A practical guide to STOCK Act periodic transaction reports — what to file, when to file it, and what happens if you miss the deadline.
Periodic Transaction Reports (PTRs) under the STOCK Act must be filed within 30 days of learning about a covered securities transaction, with an absolute outer deadline of 45 days after the transaction itself. Every purchase, sale, or exchange of stocks, bonds, options, or similar securities worth more than $1,000 triggers a filing obligation for the President, Vice President, Members of Congress, and thousands of senior federal employees. The penalty structure is surprisingly lenient on its face — a $200 late fee that doesn’t kick in until 30 days after the deadline passes — but knowingly ignoring the requirement can lead to civil penalties of up to $50,000 or criminal prosecution.
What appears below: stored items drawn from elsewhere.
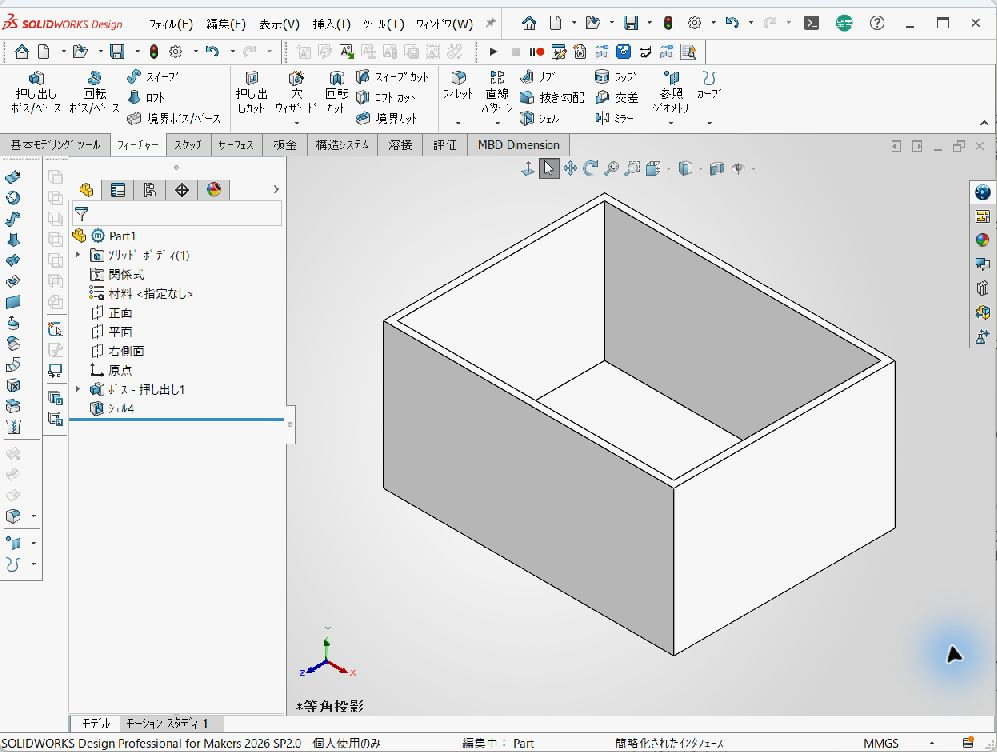
Task: Open the Fillet dropdown arrow
Action: coord(458,123)
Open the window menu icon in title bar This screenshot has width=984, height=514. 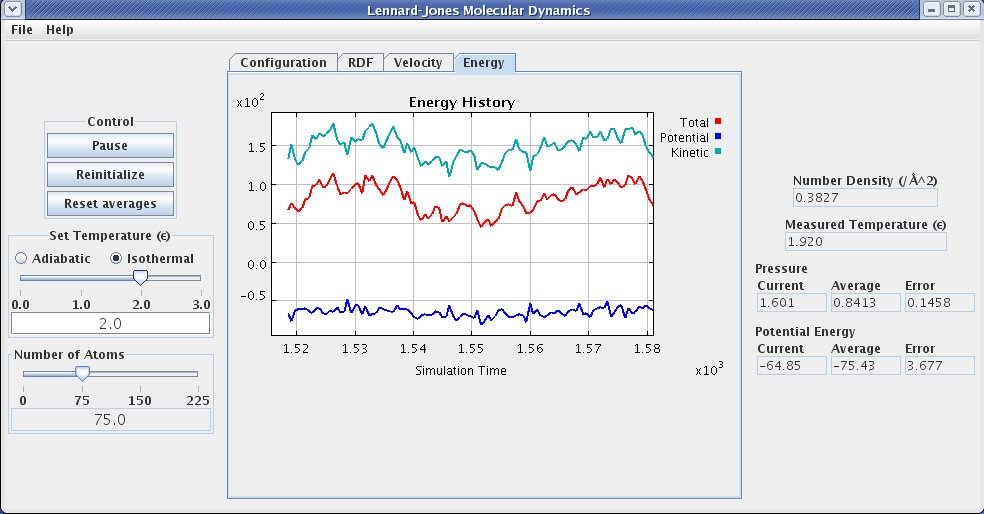click(x=13, y=9)
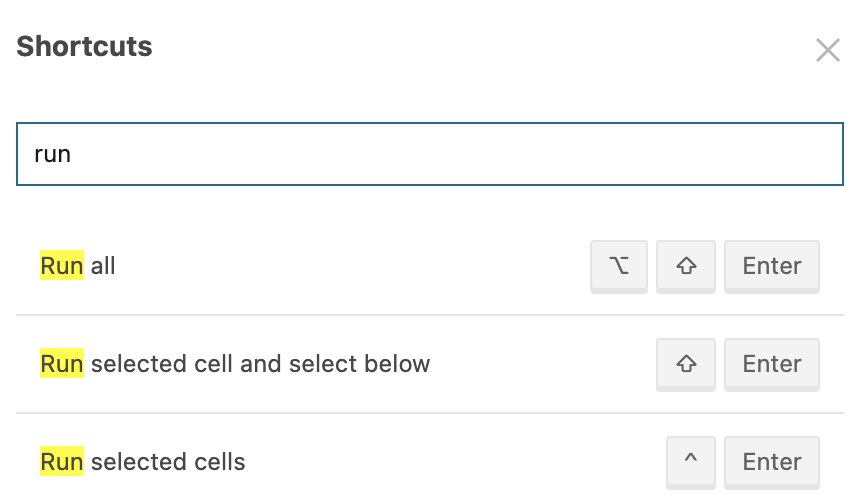The width and height of the screenshot is (860, 504).
Task: Click the Shift key icon for Run all
Action: point(686,266)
The reporting obligation falls on a broad swath of federal officials defined in 5 U.S.C. § 13103(f). The most visible filers are the President, the Vice President, and every sitting Member of Congress, but the list extends well beyond elected officials.1Office of the Law Revision Counsel. 5 USC 13103 – Persons Required to File
In the executive branch, the requirement covers any officer or employee in a position classified above GS-15 on the General Schedule — or, for positions outside the General Schedule, anyone whose basic pay rate equals or exceeds 120 percent of the GS-15 minimum. Military officers at pay grade O-7 and above also file. The statute separately covers employees in confidential or policymaking roles exempted from the competitive service, civilian employees in the Executive Office of the President who hold a presidential commission, and administrative law judges appointed under 5 U.S.C. § 3105.1Office of the Law Revision Counsel. 5 USC 13103 – Persons Required to File
On the legislative side, the requirement reaches officers and employees of Congress whose compensation meets the same 120-percent-of-GS-15 threshold. For the Senate, that financial disclosure salary threshold is $151,661 for calendar year 2026.2U.S. Senate Select Committee on Ethics. Financial Thresholds and Limits House staff earning at or above 120 percent of the GS-15 base pay for at least 60 days during the calendar year must also file.3House Committee on Ethics. House Ethics Manual – Specific Disclosure Requirements Judicial officers and judicial employees round out the categories.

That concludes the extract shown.